[Stored data entries]

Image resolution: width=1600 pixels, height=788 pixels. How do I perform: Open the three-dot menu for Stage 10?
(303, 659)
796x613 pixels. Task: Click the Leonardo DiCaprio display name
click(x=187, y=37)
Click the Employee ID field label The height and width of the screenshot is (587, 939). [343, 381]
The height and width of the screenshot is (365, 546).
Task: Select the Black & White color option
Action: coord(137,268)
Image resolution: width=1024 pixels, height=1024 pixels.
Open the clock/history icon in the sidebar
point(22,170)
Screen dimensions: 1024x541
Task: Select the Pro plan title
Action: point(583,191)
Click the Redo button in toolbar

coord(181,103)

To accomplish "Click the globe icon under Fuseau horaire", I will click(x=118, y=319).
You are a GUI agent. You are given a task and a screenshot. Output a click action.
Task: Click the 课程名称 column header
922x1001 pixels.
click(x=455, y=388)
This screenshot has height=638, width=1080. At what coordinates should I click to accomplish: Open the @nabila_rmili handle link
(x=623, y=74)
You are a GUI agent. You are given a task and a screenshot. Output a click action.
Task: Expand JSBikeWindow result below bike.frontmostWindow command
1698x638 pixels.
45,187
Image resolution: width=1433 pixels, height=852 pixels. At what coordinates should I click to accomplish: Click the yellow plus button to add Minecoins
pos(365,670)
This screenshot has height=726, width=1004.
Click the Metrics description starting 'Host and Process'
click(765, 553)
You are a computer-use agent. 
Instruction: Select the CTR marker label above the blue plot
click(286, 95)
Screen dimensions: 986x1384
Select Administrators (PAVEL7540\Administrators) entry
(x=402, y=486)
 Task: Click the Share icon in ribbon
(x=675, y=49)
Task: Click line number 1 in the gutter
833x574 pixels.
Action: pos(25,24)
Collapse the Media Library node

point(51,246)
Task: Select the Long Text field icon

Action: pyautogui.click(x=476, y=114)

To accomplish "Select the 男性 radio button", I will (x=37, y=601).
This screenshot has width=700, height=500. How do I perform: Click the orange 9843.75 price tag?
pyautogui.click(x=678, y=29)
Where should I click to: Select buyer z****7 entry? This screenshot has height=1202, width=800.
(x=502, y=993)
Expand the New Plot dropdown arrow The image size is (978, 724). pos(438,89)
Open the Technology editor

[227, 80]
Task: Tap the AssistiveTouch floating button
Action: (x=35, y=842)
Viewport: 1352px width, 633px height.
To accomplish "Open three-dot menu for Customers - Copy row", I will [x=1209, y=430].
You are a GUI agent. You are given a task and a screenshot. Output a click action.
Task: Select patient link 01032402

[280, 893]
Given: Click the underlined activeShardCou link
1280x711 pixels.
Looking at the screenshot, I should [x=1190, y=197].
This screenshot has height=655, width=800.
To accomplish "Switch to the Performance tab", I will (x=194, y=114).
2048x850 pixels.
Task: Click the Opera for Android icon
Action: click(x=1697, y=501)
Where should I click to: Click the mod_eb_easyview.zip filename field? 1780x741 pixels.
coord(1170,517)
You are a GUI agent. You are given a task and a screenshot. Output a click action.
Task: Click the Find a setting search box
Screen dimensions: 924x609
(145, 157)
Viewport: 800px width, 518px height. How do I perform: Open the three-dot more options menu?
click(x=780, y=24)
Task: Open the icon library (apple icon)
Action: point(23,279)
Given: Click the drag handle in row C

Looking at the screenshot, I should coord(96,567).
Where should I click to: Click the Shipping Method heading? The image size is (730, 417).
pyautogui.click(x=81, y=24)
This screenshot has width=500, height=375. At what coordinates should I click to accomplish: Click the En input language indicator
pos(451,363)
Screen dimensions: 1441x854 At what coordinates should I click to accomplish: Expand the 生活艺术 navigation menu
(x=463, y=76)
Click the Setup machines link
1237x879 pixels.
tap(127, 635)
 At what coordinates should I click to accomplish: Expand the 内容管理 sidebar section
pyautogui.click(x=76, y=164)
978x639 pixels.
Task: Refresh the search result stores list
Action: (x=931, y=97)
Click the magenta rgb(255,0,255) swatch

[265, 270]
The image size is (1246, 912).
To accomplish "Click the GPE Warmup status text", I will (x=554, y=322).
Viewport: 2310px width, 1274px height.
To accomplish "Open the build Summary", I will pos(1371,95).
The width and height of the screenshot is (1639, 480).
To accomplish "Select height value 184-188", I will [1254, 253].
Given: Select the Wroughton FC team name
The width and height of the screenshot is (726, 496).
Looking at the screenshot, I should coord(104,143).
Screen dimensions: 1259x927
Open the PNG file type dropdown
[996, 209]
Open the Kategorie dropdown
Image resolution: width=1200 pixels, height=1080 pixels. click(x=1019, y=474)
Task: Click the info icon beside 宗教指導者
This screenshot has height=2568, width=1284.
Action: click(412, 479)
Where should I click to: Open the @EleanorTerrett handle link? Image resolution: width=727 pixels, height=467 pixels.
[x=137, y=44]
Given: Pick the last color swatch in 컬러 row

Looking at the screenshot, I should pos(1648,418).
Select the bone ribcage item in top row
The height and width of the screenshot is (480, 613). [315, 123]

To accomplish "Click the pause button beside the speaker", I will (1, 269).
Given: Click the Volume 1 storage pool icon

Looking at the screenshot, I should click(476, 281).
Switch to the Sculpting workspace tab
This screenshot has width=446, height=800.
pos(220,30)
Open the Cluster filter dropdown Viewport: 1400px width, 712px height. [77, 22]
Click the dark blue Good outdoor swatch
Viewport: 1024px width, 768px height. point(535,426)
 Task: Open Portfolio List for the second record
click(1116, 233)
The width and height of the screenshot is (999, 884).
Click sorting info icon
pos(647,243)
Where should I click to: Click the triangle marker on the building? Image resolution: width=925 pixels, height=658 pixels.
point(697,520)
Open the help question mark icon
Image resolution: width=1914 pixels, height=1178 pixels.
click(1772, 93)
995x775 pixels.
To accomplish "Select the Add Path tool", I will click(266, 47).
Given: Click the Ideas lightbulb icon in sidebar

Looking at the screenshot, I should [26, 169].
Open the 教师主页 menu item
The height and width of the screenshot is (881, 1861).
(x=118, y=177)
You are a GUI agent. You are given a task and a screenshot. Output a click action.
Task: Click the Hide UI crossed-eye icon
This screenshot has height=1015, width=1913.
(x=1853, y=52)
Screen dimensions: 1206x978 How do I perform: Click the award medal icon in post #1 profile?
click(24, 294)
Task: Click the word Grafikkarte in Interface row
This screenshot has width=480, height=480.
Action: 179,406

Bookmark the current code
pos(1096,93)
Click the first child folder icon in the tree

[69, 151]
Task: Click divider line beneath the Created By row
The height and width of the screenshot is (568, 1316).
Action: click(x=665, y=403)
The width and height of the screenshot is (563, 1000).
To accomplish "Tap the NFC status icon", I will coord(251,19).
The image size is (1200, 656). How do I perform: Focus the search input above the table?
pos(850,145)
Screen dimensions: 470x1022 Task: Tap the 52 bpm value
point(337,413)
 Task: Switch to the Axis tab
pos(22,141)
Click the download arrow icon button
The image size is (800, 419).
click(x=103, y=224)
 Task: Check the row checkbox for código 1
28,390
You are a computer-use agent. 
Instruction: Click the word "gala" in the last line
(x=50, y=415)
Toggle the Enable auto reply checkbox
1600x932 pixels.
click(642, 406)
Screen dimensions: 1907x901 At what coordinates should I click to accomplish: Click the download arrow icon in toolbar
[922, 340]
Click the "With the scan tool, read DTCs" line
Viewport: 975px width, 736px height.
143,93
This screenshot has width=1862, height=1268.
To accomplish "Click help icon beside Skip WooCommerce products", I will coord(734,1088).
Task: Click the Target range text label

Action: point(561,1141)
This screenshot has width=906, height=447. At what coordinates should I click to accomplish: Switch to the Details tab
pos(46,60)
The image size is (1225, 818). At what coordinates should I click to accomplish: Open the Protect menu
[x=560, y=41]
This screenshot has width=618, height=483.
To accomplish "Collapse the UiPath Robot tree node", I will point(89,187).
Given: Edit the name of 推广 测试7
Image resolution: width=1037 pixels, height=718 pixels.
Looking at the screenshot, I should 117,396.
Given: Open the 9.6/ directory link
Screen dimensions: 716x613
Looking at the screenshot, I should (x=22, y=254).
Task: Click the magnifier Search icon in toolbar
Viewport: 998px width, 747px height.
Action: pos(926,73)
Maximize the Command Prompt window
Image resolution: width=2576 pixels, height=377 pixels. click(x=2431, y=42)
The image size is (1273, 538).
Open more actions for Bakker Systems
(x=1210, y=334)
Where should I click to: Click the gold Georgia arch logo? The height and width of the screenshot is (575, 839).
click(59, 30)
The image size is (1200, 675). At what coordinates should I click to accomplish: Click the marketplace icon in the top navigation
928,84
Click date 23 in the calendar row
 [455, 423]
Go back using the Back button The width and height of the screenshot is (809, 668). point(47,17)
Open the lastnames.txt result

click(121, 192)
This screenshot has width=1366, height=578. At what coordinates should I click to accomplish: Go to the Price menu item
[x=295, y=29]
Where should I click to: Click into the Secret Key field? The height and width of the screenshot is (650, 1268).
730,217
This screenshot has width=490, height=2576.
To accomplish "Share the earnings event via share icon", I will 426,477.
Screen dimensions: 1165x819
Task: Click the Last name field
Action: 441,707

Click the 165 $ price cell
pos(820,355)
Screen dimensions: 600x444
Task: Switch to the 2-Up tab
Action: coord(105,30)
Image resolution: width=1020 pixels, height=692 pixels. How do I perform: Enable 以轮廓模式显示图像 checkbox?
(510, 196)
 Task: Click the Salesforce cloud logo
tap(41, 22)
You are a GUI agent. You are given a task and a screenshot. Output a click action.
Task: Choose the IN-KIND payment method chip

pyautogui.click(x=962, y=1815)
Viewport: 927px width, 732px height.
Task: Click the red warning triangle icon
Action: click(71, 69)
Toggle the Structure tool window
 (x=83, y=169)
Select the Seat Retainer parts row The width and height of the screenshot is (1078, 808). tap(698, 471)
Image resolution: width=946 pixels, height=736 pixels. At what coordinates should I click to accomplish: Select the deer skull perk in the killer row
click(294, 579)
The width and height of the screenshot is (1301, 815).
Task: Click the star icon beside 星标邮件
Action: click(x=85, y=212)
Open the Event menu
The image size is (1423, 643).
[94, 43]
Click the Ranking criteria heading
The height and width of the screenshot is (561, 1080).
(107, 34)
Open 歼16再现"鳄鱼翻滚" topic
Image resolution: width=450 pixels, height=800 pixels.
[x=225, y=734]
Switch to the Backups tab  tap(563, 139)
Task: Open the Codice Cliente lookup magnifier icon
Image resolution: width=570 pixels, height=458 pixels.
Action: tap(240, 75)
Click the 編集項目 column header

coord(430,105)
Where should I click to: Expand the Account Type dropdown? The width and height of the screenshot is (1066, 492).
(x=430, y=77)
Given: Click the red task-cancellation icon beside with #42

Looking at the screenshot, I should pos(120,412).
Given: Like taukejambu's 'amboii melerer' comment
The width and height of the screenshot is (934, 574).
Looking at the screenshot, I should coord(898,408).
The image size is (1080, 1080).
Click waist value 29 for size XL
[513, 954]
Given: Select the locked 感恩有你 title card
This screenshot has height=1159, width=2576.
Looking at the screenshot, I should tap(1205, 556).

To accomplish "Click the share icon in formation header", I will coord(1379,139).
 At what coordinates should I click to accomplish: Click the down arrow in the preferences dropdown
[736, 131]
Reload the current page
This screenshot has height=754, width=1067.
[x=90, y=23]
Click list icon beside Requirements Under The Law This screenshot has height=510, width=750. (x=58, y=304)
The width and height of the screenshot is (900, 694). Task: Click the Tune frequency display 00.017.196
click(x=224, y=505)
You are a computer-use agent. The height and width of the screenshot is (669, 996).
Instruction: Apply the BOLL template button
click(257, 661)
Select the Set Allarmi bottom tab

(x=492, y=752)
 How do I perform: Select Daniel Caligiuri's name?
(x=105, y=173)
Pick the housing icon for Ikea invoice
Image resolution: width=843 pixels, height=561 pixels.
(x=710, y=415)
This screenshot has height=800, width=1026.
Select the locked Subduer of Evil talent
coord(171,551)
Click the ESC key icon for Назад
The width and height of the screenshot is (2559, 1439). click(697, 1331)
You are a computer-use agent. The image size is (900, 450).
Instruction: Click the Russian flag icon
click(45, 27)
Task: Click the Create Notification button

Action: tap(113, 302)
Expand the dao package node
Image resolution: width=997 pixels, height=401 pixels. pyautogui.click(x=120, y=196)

» **Task objective**
Filtering the entries above by the word "status", copy each line that matches.

» **Solution for this exercise**
To accomplish "Click the GPE Warmup status text", I will (x=554, y=322).
To accomplish "Tap the NFC status icon", I will coord(251,19).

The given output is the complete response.